Он с гордостью сказал о нем Званцеву:

— Брат поднял тираж газеты с 18 000 до 2 000 000 экземпляров и создал приложение к “Известиям”, “Неделю”, сразу ставшей популярной.

Их поселили в номере отнюдь не первоклассной гостиницы, где номера разделялись звукопроницаемыми перегородками.
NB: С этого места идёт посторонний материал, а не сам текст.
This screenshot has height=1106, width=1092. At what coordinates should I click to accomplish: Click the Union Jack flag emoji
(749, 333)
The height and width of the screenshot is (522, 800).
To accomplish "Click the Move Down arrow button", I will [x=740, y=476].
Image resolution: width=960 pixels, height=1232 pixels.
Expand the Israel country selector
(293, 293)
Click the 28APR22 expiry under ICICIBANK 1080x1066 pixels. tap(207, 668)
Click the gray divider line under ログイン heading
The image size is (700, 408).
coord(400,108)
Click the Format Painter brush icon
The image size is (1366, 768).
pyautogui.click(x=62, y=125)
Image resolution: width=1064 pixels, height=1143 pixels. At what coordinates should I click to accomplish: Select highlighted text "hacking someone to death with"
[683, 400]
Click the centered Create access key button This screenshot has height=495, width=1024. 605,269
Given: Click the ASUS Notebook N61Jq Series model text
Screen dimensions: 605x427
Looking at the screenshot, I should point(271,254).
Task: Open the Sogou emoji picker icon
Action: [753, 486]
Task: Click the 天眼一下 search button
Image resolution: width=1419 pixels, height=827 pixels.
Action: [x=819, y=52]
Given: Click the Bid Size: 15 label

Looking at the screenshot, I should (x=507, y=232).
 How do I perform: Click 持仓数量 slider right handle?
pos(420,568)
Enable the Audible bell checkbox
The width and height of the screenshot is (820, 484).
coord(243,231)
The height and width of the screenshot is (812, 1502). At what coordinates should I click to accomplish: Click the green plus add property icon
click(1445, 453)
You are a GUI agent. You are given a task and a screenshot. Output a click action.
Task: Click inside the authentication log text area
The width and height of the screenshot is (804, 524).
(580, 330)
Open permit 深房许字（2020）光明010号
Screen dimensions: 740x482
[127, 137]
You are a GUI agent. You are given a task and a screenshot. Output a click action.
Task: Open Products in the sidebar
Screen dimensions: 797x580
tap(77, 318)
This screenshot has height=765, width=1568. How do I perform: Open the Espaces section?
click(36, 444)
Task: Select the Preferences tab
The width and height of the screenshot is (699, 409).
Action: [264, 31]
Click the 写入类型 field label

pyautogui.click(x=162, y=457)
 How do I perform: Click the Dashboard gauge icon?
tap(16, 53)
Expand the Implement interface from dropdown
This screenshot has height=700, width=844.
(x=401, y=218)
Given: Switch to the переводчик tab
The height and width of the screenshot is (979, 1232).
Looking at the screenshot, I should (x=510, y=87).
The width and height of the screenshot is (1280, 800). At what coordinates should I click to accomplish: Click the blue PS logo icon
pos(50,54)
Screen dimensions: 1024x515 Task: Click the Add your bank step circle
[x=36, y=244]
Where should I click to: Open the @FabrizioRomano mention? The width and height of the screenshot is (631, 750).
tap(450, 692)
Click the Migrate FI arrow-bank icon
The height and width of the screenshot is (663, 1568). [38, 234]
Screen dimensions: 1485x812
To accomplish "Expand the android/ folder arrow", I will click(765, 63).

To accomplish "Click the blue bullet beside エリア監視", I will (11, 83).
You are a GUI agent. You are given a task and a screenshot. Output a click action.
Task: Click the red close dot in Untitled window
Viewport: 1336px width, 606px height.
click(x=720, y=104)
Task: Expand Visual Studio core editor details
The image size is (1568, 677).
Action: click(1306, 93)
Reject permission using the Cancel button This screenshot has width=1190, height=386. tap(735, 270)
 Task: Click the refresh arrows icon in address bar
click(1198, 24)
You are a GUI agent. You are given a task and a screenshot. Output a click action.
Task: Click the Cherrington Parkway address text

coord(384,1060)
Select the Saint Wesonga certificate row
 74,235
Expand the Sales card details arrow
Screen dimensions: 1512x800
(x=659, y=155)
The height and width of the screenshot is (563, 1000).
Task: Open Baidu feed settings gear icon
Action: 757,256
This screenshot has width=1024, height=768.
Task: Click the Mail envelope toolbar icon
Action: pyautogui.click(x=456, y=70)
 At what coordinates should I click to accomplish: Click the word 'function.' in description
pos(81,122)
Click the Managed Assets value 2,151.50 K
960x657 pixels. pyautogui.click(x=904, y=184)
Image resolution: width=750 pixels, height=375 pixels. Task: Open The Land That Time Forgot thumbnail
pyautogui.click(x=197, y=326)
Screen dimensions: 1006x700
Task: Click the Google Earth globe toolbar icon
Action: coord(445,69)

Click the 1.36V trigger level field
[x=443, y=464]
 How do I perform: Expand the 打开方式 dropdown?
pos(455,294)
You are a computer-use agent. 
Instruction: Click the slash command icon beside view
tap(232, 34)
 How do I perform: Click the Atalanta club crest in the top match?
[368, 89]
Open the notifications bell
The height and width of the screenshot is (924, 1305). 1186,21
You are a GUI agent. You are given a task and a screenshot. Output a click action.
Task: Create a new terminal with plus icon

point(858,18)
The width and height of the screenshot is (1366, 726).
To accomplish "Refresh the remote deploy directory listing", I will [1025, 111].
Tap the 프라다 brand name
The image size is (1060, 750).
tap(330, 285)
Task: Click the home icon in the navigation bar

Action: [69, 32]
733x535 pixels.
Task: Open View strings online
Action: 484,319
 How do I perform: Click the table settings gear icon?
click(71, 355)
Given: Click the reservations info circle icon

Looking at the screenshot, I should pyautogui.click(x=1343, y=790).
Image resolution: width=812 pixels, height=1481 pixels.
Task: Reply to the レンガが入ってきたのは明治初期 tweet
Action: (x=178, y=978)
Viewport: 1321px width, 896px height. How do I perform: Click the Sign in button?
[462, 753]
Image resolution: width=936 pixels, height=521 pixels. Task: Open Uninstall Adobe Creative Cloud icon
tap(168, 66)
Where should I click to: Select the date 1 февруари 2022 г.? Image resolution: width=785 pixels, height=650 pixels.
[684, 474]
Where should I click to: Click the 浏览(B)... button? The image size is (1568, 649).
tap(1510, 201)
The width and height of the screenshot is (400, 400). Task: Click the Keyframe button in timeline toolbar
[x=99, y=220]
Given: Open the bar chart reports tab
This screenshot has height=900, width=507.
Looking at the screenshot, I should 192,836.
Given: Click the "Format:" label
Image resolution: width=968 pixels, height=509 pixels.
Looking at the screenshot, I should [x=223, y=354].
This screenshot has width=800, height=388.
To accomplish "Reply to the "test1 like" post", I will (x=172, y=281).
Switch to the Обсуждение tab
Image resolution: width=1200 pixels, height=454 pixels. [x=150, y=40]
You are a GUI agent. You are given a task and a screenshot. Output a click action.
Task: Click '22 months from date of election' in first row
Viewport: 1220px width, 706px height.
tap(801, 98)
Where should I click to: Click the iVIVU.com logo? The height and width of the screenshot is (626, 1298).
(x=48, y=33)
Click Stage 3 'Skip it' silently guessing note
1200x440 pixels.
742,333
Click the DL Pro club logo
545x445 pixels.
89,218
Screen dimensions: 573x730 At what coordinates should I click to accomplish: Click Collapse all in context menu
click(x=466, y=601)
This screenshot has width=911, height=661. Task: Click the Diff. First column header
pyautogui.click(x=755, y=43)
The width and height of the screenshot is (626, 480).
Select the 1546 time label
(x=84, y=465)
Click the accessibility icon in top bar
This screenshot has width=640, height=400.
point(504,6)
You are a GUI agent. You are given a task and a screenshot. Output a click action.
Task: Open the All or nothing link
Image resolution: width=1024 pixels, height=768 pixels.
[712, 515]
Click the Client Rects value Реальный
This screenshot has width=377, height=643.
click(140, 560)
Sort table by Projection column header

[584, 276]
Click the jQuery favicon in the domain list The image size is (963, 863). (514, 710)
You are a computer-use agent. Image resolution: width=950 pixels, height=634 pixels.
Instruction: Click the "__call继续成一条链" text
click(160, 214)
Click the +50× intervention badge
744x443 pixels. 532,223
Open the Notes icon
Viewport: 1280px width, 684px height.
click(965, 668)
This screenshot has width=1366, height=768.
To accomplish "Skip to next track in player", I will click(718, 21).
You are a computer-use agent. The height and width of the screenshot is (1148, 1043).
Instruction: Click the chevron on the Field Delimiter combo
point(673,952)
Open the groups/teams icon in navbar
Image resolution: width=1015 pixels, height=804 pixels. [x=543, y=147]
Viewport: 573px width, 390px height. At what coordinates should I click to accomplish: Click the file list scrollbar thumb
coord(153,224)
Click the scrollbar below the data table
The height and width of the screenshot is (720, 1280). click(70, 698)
Туристы убедились в этом в первую же ночь, когда им выдан был из соседнего номера эротический концерт.

Сначала возгласами “Нет, нет! Никогда!” имитировалось целомудренное сопротивление, которое сменилось женскими стонами, звериным рычанием и задыхающимися требованием “Еще! Еще!”

— Теперь я понял, что мы во Франции и попали в Дом свиданий, — заключил Аджубей.

Утром туристы собрались из разных гостиниц в ресторане, где заказан был на всех завтрак.

Туристы разбились на мелкие группы, отправившиеся по музеям или в прогулку по городу.

У Званцева в Париже были дела. Надо было посетить редакцию газеты “Юманите”, где из номера в номер фельетонами, как когда-то романы Дюма, печатался “Пылающий остров”.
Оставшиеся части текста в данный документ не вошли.